An Exact Solver for Semi-supervised Minimum Sum-of-Squares Clustering

Overview

PC-SOS-SDP: an Exact Solver for Semi-supervised Minimum Sum-of-Squares Clustering

PC-SOS-SDP is an exact algorithm based on the branch-and-bound technique for solving the semi-supervised Minimum Sum-of-Squares Clustering (MSSC) problem with pairwise constraints (i.e. must-link and cannot-link constraints) described in the paper "An Exact Algorithm for Semi-supervised Minimum Sum-of-Squares Clustering". This repository contains the C++ source code, the MATLAB scripts, and the datasets used for the experiments.

Installation

PC-SOS-SDP calls the semidefinite programming solver SDPNAL+ by using the MATLAB Engine API for C++. It requires the MATLAB engine library libMatlabEngine and the Matlab Data Array library libMatlabDataArray. PC-SOS-SDP calls the integer programming solver Gurobi. PC-SOS-SDP uses the Armadillo library to handle matrices and linear algebra operations efficiently. Before installing Armadillo, first install OpenBLAS and LAPACK along with the corresponding development files. PC-SOS-SDP implements a configurable thread pool of POSIX threads to speed up the branch-and-bound search.

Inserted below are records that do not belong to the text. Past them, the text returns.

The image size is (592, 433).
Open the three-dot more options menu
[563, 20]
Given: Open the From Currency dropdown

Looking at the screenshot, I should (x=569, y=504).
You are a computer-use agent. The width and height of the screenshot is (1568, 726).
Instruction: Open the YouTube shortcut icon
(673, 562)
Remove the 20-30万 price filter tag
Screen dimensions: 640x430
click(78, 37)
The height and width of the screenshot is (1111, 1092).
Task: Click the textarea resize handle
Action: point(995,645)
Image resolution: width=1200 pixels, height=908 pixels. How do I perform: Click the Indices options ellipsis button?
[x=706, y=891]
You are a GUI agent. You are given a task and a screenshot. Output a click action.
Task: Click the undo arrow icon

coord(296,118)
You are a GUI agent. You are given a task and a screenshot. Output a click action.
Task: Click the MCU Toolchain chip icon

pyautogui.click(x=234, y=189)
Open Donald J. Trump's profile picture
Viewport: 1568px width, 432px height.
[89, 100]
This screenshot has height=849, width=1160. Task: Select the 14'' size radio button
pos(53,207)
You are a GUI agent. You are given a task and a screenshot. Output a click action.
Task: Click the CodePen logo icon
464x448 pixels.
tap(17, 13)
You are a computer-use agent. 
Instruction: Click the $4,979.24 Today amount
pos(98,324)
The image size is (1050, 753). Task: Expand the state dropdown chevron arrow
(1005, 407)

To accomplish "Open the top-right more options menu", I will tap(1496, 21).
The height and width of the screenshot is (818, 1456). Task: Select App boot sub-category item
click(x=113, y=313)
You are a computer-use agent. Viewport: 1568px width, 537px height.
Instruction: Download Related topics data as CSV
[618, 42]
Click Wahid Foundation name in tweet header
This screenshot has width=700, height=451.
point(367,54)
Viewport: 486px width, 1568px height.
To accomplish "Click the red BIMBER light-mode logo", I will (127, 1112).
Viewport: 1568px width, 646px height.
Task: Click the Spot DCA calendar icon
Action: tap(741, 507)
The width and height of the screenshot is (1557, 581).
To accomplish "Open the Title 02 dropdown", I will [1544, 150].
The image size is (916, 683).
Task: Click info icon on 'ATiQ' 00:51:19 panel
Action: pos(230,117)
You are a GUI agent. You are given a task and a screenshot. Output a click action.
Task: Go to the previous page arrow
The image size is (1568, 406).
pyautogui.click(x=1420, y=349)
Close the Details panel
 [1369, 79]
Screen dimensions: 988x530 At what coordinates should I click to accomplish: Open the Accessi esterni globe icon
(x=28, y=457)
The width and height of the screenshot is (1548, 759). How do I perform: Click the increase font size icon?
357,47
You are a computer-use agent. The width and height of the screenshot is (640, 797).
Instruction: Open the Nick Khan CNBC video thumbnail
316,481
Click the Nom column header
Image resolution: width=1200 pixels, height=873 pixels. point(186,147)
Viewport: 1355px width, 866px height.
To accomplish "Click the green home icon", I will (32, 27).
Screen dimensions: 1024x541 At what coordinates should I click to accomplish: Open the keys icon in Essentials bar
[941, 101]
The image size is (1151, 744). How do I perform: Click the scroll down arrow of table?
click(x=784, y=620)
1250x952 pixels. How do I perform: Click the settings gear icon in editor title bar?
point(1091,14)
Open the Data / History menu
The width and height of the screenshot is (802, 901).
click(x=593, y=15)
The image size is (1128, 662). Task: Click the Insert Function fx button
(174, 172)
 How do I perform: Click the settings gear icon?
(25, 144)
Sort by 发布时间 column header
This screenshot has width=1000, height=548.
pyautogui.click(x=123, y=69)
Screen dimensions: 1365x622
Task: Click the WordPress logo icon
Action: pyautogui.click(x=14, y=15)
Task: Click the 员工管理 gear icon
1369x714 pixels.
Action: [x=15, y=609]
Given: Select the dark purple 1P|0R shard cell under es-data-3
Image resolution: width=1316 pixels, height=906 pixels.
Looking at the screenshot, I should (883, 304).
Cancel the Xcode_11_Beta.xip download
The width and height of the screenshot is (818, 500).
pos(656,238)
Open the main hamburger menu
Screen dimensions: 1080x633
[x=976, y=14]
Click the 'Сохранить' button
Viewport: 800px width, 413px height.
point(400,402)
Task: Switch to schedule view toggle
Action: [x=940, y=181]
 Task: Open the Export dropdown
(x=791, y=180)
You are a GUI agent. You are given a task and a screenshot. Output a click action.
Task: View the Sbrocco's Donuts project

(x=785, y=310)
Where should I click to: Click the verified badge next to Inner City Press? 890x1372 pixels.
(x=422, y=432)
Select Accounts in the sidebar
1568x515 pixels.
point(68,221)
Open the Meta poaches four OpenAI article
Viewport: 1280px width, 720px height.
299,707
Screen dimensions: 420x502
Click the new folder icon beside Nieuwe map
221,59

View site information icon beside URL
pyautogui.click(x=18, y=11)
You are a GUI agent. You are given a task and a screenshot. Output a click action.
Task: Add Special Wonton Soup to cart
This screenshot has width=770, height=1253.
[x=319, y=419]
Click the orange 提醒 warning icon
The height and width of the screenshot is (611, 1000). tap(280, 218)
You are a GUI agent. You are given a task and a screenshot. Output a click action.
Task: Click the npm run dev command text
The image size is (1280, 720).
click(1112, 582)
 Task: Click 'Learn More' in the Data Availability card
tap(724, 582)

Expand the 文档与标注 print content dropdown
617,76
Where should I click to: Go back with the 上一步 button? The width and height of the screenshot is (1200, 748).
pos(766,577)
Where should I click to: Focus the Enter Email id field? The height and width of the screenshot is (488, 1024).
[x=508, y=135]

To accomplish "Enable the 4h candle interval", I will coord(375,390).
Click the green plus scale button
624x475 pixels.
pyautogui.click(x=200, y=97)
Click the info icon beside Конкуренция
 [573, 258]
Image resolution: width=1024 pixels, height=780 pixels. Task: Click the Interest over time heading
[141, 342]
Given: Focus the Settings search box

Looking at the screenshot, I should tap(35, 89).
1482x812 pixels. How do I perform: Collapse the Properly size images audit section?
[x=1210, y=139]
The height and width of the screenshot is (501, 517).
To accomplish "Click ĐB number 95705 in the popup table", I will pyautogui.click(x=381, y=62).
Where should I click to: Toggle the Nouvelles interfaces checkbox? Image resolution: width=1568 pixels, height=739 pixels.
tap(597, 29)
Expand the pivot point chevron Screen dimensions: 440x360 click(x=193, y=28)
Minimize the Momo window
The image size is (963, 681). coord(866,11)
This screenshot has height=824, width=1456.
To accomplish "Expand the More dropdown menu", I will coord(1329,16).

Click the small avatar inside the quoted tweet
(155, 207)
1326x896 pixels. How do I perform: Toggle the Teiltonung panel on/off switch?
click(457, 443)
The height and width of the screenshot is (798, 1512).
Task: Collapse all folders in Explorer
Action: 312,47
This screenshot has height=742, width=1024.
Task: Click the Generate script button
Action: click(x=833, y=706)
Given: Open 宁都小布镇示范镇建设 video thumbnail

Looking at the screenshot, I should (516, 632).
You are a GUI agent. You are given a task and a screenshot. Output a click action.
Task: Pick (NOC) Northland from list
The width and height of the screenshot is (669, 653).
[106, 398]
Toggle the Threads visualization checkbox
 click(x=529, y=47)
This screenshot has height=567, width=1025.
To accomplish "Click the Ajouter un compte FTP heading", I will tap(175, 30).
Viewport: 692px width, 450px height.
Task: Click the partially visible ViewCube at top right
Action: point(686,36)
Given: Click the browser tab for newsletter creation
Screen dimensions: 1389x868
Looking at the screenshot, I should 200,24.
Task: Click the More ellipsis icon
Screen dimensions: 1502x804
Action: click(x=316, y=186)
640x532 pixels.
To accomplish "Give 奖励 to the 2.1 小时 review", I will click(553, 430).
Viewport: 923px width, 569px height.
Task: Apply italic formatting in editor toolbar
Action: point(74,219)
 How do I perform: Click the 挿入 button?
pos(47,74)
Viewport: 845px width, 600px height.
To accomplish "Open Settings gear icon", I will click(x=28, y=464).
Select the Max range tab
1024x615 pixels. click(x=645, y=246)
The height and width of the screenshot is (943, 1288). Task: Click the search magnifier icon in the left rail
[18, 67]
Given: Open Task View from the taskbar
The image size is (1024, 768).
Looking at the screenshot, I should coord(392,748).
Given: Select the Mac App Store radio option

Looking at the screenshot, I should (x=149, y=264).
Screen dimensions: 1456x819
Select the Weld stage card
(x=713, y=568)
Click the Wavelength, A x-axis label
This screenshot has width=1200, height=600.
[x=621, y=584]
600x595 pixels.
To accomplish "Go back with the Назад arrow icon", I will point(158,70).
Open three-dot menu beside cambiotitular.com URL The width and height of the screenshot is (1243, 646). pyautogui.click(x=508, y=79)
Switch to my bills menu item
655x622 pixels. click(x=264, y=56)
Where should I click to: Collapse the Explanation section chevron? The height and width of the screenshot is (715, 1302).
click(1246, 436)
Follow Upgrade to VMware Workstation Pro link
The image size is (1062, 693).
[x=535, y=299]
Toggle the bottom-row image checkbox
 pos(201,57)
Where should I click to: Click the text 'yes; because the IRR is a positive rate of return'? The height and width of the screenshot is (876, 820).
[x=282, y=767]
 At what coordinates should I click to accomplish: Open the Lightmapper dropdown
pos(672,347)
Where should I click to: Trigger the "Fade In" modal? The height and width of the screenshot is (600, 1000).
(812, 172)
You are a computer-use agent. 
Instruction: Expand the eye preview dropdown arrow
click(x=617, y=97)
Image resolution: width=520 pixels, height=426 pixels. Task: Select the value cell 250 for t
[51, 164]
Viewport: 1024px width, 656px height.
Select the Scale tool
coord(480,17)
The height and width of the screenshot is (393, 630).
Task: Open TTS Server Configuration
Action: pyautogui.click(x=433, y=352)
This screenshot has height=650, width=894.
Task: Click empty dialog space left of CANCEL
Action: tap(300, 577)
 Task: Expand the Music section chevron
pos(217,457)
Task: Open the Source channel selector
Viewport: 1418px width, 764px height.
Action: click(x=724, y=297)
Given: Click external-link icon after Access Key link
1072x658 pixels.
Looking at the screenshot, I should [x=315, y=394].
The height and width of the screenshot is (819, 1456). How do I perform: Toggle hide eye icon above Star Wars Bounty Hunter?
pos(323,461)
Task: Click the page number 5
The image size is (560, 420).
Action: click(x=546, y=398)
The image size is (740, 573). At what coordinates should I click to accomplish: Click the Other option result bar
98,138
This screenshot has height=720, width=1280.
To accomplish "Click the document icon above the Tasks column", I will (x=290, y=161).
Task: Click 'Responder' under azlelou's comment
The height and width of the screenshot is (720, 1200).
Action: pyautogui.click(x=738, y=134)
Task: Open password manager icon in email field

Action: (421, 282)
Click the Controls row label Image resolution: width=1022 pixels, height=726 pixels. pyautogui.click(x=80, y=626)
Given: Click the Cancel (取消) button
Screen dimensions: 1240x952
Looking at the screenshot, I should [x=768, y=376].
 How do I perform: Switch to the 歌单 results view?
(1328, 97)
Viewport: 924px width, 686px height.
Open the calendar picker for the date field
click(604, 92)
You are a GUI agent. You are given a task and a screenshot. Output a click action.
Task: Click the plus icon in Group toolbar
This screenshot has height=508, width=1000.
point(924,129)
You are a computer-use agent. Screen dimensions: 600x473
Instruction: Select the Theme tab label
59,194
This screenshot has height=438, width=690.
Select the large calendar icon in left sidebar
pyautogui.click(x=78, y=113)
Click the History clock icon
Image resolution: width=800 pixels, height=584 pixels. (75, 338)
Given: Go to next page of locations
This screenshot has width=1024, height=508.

Ubuntu and Debian instructions:

  1. Install MATLAB (>= 2016b)
  2. Install Gurobi (>= 9.0)
  3. Install CMake, OpenBLAS, LAPACK and Armadillo:
sudo apt-get update
sudo apt-get install cmake libopenblas-dev liblapack-dev libarmadillo-dev
  1. Open the makefile clustering_c++/Makefile
    • Set the variable matlab_path with your MATLAB folder.
    • Set the variable gurobi_path with your Gurobi folder.
  2. Compile the code:
cd clustering_c++/
make
  1. Download SDPNAL+, move the folder clustering_matlab containing the MATLAB source code of PC-SOS-SDP in the SDPNAL+ main directory and set the parameter SDP_SOLVER_FOLDER of the configuration file accordingly. This folder and its subfolders will be automatically added to the MATLAB search path when PC-SOS-SDP starts.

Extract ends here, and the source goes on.